What you have to do> Pick every line out of the entries below that holds the string "calendar", and report them.
★ ★ ★ ★ ★ ★ ★
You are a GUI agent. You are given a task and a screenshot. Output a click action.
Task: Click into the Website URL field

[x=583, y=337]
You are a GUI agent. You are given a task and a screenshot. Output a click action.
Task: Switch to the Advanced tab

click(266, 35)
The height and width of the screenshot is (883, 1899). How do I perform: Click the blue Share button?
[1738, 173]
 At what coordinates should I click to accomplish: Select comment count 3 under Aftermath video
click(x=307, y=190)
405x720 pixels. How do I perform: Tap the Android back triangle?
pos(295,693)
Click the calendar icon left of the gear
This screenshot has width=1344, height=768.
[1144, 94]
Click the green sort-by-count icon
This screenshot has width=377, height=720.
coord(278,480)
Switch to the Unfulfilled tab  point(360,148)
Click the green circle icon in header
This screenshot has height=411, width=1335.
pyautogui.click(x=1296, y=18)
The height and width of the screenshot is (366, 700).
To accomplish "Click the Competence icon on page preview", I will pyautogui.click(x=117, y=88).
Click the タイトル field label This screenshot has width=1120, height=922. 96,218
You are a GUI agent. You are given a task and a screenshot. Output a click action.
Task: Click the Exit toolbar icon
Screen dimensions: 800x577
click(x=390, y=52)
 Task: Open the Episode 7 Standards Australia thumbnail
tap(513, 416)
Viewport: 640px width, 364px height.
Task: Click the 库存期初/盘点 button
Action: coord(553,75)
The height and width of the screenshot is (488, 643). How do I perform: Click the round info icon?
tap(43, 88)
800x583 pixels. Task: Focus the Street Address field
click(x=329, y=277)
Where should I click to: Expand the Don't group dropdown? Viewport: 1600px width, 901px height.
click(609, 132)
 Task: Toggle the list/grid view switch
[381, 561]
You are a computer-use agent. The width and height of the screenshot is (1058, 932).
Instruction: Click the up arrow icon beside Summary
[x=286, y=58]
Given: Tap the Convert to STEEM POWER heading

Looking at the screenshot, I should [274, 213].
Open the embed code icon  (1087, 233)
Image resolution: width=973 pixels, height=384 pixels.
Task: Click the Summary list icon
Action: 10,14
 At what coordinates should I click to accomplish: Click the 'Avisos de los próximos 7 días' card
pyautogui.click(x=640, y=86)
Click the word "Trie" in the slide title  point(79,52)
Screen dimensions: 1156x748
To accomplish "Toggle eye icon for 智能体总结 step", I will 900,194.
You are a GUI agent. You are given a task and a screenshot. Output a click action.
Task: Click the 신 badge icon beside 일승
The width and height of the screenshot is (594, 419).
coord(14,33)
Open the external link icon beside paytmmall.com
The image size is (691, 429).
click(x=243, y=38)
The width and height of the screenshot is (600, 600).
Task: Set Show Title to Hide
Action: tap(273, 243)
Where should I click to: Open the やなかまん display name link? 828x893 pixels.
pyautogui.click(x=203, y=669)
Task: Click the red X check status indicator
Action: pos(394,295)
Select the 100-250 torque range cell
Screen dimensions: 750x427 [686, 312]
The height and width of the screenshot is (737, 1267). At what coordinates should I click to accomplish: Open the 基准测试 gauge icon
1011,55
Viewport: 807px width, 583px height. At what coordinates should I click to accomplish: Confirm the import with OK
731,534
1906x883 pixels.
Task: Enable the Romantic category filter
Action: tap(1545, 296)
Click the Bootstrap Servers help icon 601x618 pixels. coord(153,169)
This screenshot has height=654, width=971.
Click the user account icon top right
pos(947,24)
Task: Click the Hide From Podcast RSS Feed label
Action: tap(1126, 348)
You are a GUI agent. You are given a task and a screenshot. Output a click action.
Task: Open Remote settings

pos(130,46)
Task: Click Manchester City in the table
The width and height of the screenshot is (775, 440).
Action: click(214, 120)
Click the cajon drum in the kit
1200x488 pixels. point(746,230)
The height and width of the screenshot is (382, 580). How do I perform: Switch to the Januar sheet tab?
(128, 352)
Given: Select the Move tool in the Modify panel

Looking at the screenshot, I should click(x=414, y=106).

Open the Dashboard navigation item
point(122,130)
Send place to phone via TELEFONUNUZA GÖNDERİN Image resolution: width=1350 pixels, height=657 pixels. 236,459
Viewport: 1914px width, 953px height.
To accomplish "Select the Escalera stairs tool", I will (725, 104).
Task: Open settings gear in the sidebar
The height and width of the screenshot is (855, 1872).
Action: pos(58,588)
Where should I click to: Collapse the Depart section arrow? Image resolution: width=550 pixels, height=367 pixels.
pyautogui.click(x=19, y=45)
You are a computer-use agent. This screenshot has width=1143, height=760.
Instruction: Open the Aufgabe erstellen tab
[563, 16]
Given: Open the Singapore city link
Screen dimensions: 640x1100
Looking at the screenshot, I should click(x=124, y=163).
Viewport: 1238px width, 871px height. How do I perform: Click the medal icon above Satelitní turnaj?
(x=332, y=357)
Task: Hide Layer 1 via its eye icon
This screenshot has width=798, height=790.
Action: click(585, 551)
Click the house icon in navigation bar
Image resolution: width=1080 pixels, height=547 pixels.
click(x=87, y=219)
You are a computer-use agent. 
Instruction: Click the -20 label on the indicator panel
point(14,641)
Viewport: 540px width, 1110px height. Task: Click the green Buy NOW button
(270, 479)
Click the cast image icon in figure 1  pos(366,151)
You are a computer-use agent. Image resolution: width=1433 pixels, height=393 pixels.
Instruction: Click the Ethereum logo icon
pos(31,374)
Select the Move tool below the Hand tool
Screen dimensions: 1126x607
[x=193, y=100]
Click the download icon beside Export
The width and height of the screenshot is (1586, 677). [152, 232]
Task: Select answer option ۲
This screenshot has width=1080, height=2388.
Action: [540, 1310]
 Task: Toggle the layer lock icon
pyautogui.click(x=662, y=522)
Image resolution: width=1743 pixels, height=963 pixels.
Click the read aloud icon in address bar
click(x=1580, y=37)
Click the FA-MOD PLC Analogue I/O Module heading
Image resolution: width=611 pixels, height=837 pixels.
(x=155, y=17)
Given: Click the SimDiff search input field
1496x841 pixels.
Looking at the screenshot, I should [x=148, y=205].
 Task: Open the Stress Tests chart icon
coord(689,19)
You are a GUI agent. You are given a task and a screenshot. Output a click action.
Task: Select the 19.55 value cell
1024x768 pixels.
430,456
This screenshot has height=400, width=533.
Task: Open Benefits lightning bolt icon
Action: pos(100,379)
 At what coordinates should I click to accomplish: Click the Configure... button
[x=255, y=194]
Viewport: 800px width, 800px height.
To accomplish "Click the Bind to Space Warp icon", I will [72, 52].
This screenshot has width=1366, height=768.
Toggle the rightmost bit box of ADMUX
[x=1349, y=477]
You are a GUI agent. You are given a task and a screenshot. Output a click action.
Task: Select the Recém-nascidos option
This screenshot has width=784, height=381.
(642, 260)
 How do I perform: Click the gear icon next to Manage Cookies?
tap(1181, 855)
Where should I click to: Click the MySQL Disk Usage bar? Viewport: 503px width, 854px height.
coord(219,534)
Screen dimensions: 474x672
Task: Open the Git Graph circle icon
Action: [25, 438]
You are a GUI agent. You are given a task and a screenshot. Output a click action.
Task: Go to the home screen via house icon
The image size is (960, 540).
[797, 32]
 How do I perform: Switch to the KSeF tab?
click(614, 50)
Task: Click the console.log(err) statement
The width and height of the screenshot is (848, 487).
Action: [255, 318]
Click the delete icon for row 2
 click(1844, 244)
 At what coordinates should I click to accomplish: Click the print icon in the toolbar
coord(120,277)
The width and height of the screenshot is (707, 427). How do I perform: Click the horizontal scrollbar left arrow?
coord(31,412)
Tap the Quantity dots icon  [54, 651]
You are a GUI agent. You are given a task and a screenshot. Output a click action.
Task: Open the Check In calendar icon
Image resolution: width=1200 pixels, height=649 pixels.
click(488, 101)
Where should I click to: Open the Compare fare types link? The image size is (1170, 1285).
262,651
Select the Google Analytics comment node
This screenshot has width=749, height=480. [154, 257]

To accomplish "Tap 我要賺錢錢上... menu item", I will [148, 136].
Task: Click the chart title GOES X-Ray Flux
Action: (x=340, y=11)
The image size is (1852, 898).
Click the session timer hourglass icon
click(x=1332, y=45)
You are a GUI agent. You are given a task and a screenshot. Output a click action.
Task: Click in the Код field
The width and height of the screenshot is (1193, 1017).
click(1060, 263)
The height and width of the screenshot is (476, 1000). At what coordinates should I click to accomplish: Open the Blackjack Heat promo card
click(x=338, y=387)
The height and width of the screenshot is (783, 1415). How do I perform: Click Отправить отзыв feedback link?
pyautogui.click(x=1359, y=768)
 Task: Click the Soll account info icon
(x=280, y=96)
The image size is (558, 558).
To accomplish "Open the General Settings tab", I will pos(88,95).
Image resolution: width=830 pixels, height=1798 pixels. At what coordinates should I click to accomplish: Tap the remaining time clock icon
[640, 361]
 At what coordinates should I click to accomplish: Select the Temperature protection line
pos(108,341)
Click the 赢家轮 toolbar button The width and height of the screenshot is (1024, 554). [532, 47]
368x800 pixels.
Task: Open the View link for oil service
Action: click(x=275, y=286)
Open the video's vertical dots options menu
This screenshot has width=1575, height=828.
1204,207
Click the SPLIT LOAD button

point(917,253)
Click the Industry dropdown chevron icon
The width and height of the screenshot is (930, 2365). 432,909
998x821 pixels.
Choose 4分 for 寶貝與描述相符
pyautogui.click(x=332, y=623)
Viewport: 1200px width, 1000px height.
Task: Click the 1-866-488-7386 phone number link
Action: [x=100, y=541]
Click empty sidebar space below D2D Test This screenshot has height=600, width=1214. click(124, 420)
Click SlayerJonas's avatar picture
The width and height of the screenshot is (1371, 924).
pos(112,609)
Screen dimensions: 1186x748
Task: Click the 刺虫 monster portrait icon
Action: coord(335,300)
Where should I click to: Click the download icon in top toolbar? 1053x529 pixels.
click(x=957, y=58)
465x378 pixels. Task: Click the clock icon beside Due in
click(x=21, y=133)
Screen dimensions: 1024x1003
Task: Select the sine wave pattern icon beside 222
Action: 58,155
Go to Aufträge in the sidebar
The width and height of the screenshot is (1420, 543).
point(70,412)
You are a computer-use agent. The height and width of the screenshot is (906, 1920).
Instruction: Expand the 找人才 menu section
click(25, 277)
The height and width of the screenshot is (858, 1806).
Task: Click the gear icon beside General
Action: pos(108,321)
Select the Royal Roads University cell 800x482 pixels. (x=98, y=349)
★ ★ ★ ★ ★ ★ ★
Exercise answer>
Click the calendar icon left of the gear
Task: Open the Check In calendar icon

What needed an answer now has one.